A publication of the Archaeological Institute of America

Special Introductory Offer!
Archaeological Headlines By JESSICA E. SARACENI
Friday, October 10

Medieval “Vampire” Burial Unearthed in Bulgaria

SOFIA, BULGARIA—A thirteenth-century skeleton with a piece of an iron rod used for plowing driven through its chest has been unearthed at the Thracian site of Perperikon in southern Bulgaria. The left leg below the knee had been removed and placed beside the man’s skeleton. “We have no doubts that once again we’re seeing an anti-vampire ritual being carried out. Often they were applied to people who had died in unusual circumstances—such as suicide,” archaeologist Nikolai Ovcharov told The Telegraph. The metal was intended to keep the corpse from rising from the dead and disturbing the living, Ovcharov explained. “The ploughshare weighs almost two pounds and is dug into the body into a broken shoulder bone. You can clearly see how the collarbone has literally popped out.” To read about similar finds, see ARCHAEOLOGY's "Vampire-Proofing Your Village."

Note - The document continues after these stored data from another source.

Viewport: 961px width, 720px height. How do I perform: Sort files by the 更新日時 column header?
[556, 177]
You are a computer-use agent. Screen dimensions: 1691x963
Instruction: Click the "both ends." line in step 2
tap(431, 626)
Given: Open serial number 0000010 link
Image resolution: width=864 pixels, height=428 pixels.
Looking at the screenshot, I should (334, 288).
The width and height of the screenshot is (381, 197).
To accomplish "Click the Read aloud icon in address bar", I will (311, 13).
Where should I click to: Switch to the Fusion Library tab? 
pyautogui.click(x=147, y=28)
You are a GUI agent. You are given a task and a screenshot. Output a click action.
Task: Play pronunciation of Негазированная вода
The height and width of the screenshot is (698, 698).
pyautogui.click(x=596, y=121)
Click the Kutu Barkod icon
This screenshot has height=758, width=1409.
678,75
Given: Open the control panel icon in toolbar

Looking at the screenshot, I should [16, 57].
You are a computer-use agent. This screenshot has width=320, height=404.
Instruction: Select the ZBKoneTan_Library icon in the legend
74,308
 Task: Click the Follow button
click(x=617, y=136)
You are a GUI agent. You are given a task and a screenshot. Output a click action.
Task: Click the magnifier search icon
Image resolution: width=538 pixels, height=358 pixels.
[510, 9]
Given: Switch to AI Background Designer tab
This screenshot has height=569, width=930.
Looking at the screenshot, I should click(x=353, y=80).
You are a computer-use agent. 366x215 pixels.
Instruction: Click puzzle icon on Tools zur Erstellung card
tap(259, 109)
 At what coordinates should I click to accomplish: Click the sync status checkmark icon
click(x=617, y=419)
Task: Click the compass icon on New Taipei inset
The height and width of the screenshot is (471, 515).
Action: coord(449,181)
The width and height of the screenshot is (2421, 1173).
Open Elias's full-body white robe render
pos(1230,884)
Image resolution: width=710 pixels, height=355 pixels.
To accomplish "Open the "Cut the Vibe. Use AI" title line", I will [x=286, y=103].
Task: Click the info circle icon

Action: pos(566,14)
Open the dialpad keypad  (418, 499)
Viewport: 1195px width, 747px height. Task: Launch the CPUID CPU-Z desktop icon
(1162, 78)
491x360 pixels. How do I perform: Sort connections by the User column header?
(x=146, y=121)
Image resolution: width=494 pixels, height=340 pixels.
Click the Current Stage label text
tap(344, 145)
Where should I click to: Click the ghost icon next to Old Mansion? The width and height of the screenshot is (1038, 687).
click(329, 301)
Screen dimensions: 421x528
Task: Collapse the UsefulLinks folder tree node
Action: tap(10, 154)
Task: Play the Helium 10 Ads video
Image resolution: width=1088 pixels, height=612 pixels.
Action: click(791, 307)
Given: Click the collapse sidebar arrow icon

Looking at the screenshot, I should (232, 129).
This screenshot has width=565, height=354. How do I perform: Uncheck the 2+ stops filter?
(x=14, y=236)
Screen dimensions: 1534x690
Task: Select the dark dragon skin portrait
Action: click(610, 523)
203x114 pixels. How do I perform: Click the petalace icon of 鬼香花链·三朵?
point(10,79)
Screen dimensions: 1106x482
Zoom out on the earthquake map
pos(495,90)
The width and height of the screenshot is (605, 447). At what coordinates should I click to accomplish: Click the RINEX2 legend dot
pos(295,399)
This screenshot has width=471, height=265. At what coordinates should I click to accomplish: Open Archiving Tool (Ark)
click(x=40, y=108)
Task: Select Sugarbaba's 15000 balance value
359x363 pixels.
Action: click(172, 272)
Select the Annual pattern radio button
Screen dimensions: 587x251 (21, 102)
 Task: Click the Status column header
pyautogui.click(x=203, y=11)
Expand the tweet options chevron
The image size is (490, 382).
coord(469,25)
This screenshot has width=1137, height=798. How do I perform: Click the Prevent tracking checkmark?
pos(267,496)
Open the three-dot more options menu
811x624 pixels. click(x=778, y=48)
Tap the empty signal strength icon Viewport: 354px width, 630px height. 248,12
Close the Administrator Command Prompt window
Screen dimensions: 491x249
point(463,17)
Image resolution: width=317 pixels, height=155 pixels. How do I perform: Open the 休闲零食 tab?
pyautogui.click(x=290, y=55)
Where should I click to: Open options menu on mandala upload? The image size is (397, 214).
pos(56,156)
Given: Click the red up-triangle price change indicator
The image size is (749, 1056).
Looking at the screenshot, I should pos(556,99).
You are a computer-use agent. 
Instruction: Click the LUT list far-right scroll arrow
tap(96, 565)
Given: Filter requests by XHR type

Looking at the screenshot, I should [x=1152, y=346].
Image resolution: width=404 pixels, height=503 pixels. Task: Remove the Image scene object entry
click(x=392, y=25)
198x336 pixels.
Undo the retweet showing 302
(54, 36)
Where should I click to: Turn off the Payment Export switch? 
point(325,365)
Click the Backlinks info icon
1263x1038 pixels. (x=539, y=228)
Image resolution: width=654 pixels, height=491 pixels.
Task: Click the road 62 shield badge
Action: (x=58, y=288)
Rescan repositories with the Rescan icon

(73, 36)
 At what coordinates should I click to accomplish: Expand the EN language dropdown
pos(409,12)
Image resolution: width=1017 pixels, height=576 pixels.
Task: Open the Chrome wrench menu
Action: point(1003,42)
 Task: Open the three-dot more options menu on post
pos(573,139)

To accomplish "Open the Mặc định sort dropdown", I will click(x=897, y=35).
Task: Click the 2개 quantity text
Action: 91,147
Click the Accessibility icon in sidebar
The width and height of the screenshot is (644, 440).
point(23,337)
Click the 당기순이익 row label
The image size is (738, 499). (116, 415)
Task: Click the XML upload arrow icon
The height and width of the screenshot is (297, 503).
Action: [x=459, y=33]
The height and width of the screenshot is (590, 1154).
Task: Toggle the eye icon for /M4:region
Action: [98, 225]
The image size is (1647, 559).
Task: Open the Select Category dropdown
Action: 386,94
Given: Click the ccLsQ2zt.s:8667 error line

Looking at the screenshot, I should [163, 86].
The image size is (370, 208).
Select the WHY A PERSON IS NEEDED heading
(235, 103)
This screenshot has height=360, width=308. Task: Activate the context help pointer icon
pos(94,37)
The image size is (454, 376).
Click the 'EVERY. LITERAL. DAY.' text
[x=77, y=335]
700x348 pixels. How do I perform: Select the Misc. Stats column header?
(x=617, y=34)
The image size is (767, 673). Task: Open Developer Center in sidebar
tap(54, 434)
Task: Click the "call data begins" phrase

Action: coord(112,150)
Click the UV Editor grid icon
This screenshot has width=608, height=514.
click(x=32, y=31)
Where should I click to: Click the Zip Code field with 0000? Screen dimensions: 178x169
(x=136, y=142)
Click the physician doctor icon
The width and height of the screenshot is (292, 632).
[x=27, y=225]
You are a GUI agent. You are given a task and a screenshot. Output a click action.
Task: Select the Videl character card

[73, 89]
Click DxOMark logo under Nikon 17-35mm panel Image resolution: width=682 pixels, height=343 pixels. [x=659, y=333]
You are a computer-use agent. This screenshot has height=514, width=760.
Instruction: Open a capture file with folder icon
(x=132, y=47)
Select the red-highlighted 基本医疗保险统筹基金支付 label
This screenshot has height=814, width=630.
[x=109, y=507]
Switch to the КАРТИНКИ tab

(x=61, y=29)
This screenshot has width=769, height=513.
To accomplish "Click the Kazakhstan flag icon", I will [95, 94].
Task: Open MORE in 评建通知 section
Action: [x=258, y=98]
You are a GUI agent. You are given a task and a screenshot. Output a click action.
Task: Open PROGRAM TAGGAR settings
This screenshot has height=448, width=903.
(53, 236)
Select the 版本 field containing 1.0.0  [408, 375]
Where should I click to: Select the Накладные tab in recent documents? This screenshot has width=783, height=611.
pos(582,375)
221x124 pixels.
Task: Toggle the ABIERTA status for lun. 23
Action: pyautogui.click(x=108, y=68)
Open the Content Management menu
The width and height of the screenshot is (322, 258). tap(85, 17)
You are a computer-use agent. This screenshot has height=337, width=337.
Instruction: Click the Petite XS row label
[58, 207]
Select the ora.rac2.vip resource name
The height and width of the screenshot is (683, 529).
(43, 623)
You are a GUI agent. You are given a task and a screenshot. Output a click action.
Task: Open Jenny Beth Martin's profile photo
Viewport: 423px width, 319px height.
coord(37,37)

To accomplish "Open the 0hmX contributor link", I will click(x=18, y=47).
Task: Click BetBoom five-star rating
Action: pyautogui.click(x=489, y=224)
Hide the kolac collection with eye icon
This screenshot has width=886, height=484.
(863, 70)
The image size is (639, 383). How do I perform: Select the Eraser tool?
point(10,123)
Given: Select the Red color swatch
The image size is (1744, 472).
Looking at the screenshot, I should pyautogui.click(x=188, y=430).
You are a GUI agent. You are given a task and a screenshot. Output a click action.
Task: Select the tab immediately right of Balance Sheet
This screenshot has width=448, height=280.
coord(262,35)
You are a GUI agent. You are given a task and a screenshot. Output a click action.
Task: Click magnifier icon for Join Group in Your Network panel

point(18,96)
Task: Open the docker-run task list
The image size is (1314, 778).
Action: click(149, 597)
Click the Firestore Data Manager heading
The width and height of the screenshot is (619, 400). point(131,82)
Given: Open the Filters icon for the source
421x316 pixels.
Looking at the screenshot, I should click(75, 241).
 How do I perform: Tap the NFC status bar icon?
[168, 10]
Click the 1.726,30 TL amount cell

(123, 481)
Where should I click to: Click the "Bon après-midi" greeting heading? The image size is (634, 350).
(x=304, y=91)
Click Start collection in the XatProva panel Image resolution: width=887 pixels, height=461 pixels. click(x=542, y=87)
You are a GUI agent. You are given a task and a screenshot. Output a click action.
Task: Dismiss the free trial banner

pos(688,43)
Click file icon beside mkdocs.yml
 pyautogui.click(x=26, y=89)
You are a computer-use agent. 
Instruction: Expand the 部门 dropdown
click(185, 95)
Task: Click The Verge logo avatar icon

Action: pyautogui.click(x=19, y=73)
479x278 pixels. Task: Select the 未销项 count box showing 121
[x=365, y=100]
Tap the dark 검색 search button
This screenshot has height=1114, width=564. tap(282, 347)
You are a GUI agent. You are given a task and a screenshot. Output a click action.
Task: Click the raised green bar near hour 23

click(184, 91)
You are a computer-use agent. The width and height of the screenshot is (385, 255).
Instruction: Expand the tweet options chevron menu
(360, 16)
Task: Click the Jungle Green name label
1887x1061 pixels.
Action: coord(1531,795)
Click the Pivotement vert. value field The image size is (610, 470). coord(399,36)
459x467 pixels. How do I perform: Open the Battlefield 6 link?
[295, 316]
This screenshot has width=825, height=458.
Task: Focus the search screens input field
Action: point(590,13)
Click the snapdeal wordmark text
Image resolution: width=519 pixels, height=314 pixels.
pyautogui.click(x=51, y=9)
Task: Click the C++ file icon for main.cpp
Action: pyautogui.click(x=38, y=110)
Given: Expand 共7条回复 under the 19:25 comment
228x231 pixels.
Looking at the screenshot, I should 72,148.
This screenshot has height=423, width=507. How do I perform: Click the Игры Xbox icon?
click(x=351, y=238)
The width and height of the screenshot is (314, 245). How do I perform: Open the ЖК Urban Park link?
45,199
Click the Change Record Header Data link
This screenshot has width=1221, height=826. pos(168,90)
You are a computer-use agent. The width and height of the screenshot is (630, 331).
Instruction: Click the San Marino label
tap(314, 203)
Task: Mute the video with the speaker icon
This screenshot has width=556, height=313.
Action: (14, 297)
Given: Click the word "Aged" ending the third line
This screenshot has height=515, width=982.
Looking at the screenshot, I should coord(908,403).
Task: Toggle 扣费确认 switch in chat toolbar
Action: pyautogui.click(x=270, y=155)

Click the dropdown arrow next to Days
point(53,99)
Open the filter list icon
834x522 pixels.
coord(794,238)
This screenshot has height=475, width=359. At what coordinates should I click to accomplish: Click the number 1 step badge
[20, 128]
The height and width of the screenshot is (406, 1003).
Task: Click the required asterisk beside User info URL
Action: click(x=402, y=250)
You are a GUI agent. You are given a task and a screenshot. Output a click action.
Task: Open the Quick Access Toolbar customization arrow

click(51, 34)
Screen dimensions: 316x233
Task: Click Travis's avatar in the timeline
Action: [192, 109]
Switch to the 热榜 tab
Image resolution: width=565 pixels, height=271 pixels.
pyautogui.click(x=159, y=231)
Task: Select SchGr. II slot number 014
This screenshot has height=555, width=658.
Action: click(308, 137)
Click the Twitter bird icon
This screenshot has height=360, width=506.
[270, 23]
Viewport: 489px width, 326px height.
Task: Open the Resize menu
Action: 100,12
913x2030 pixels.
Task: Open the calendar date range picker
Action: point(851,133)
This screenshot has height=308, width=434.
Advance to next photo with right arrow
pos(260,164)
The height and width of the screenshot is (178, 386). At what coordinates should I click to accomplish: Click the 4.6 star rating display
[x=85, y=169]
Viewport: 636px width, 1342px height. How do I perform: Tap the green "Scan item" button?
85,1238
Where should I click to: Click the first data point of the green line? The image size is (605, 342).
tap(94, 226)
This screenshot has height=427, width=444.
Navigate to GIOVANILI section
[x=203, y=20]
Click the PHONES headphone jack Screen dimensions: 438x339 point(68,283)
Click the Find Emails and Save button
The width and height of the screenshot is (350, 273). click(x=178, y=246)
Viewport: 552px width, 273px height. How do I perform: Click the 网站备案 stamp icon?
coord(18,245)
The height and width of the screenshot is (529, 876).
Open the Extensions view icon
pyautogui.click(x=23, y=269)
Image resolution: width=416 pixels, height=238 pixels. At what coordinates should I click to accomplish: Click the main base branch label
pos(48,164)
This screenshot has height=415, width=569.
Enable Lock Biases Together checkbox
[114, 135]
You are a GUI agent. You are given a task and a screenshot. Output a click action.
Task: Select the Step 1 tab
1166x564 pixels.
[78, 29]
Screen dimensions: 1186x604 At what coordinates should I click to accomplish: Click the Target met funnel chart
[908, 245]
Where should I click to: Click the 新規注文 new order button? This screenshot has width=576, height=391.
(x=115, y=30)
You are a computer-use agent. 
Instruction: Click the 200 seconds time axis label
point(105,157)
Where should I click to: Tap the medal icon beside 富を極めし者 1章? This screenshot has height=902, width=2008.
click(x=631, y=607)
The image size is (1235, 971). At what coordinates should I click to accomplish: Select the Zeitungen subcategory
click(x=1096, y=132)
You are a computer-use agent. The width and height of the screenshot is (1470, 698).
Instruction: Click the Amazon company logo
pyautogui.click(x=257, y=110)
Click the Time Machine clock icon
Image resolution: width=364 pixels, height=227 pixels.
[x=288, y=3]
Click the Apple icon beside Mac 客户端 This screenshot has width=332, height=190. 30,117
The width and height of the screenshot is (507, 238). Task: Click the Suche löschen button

Greece’s Antikythera Shipwreck Yields Luxury Artifacts

WOODS HOLE, MASSACHUSETTS—An international team of archaeologists and divers has learned that much of the Antikythera shipwreck and its cargo survive in the deep waters off the Greek island of Antikythera. They created a high-resolution, 3-D map of the site, and retrieved an intact jug, ship components, part of an ornate bed, and a very heavy bronze spear from a life-sized statue, perhaps of the goddess Athena. “The evidence shows us this is the largest ancient shipwreck ever discovered. It’s the Titanic of the ancient world,” Brendan Foley of the Woods Hole Oceanographic Institution told Science Daily. The luxury cargo, dating to 70 to 60 B.C., was probably traveling from the coast of Asia Minor west to Rome when the ship was lost. Sponge divers discovered the wreck in 1900, including bronze and marble statues, jewelry, furniture, glassware, and the device that came to be known as the Antikythera Mechanism. “We have a lot of work to do at this site to uncover its secrets,” said Theotokis Theodoulou of the Hellenic Ephorate of Underwater Antiquities. To read about more amazing shipwrecks, see ARCHAEOLOGY's "History's 10 Greatest Shipwrecks."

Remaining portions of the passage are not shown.